Each dataset is of a specific type. Each dataset type comes with a set of required fields for each data point.
The dataset type also determines the query capabilities for a dataset, for example, whether a dataset supports time-based queries
or additionally also spatially filtered queries.

To find out which fields are required for each dataset type check out the documentation for the available dataset types
below.

<Columns cols={2}>
  <Card title="Timeseries Data" icon="diamonds-4" href="/datasets/types/timeseries" horizontal>
    Each data point is linked to a specific point in time. Common for satellite telemetry, or other time-based data.
    Supports efficient time-based queries.
  </Card>

  <Card title="Spatio-temporal Data" icon="earth-europe" href="/datasets/types/spatiotemporal" horizontal>
    Each data point is linked to a specific point in time and a location on the Earth's surface. Common for satellite
    imagery. Supports efficient time-based and spatially filtered queries.
  </Card>
</Columns>

## Dataset specific fields

Additionally, each dataset has a set of fields that are specific to that dataset. Fields are defined during dataset
creation. That way, all data points in a dataset are strongly typed and are validated during ingestion.
The required fields of the dataset type, as well as the custom fields specific to each dataset together make up the
**dataset schema**.

Once a **dataset schema** is defined, existing fields cannot be removed or edited as soon as data has been ingested into it.
You can always add new fields to a dataset, since all fields are always optional.

_ _ _

__Written task 1__: Lay out the records as a Markdown table with the columns Row and Line, one numbered row per line and no blank lines. Begin at the line that contains "is (720, 1280)." and stop after the line that contains "center [530, 161].".
The documentation text above has no connection to the records that come next.

__Material supplied__:
_ _ _

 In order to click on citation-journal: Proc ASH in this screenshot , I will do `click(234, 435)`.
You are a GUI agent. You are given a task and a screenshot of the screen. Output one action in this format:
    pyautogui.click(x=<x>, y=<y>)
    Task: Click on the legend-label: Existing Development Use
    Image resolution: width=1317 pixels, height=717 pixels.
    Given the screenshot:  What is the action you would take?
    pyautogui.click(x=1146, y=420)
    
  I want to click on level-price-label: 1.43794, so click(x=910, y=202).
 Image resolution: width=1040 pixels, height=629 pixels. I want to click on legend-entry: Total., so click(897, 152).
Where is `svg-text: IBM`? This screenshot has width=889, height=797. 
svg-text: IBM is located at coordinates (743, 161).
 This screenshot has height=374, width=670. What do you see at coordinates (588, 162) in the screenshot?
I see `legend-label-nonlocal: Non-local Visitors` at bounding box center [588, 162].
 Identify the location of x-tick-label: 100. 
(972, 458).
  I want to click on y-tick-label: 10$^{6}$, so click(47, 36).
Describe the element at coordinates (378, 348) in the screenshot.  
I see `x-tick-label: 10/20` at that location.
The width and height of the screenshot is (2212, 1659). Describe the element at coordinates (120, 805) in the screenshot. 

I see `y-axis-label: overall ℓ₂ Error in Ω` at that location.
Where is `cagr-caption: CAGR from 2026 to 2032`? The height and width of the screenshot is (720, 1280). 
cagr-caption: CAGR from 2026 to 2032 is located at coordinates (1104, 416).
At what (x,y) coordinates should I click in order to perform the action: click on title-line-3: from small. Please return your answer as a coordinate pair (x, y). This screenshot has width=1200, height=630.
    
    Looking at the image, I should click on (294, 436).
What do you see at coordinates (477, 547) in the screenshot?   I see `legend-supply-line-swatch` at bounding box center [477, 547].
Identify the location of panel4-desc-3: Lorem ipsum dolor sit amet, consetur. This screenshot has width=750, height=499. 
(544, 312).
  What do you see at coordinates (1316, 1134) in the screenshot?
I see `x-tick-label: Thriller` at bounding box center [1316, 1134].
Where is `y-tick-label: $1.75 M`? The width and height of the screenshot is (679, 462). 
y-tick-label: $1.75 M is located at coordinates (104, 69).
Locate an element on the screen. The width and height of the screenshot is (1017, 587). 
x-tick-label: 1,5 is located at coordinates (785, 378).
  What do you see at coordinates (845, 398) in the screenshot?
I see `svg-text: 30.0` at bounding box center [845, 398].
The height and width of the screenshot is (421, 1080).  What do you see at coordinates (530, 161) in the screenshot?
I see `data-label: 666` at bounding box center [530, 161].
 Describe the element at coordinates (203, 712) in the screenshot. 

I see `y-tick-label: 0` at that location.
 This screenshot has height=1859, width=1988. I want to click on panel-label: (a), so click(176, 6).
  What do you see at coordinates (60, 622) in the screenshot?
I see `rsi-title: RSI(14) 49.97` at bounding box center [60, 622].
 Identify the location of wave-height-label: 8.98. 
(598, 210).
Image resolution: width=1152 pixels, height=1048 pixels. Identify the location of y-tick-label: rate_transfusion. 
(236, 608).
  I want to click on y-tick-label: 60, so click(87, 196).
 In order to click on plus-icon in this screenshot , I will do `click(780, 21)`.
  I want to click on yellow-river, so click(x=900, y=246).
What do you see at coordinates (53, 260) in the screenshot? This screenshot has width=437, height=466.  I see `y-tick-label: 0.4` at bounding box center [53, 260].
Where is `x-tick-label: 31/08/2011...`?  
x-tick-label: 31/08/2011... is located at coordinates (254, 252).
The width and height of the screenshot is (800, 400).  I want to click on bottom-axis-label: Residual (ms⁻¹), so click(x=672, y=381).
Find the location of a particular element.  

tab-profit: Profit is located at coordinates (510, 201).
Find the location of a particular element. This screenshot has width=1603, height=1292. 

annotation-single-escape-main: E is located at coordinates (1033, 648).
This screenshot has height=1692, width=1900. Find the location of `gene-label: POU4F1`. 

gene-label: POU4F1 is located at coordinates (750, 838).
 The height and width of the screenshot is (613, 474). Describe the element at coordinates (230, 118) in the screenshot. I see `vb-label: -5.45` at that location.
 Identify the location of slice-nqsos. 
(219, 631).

_ _ _

__Written task 2__: According to the dataset documentation, why can new fields always be added to a dataset?

__Your response 1__:
| Row | Line |
|---|---|
| 1 | Where is `cagr-caption: CAGR from 2026 to 2032`? The height and width of the screenshot is (720, 1280).  |
| 2 | cagr-caption: CAGR from 2026 to 2032 is located at coordinates (1104, 416). |
| 3 | At what (x,y) coordinates should I click in order to perform the action: click on title-line-3: from small. Please return your answer as a coordinate pair (x, y). This screenshot has width=1200, height=630. |
| 4 |     Looking at the image, I should click on (294, 436). |
| 5 | What do you see at coordinates (477, 547) in the screenshot?   I see `legend-supply-line-swatch` at bounding box center [477, 547]. |
| 6 | Identify the location of panel4-desc-3: Lorem ipsum dolor sit amet, consetur. This screenshot has width=750, height=499.  |
| 7 | (544, 312). |
| 8 |   What do you see at coordinates (1316, 1134) in the screenshot? |
| 9 | I see `x-tick-label: Thriller` at bounding box center [1316, 1134]. |
| 10 | Where is `y-tick-label: $1.75 M`? The width and height of the screenshot is (679, 462).  |
| 11 | y-tick-label: $1.75 M is located at coordinates (104, 69). |
| 12 | Locate an element on the screen. The width and height of the screenshot is (1017, 587).  |
| 13 | x-tick-label: 1,5 is located at coordinates (785, 378). |
| 14 |   What do you see at coordinates (845, 398) in the screenshot? |
| 15 | I see `svg-text: 30.0` at bounding box center [845, 398]. |
| 16 | The height and width of the screenshot is (421, 1080).  What do you see at coordinates (530, 161) in the screenshot? |
| 17 | I see `data-label: 666` at bounding box center [530, 161]. |

__Your response 2__: All fields are always optional.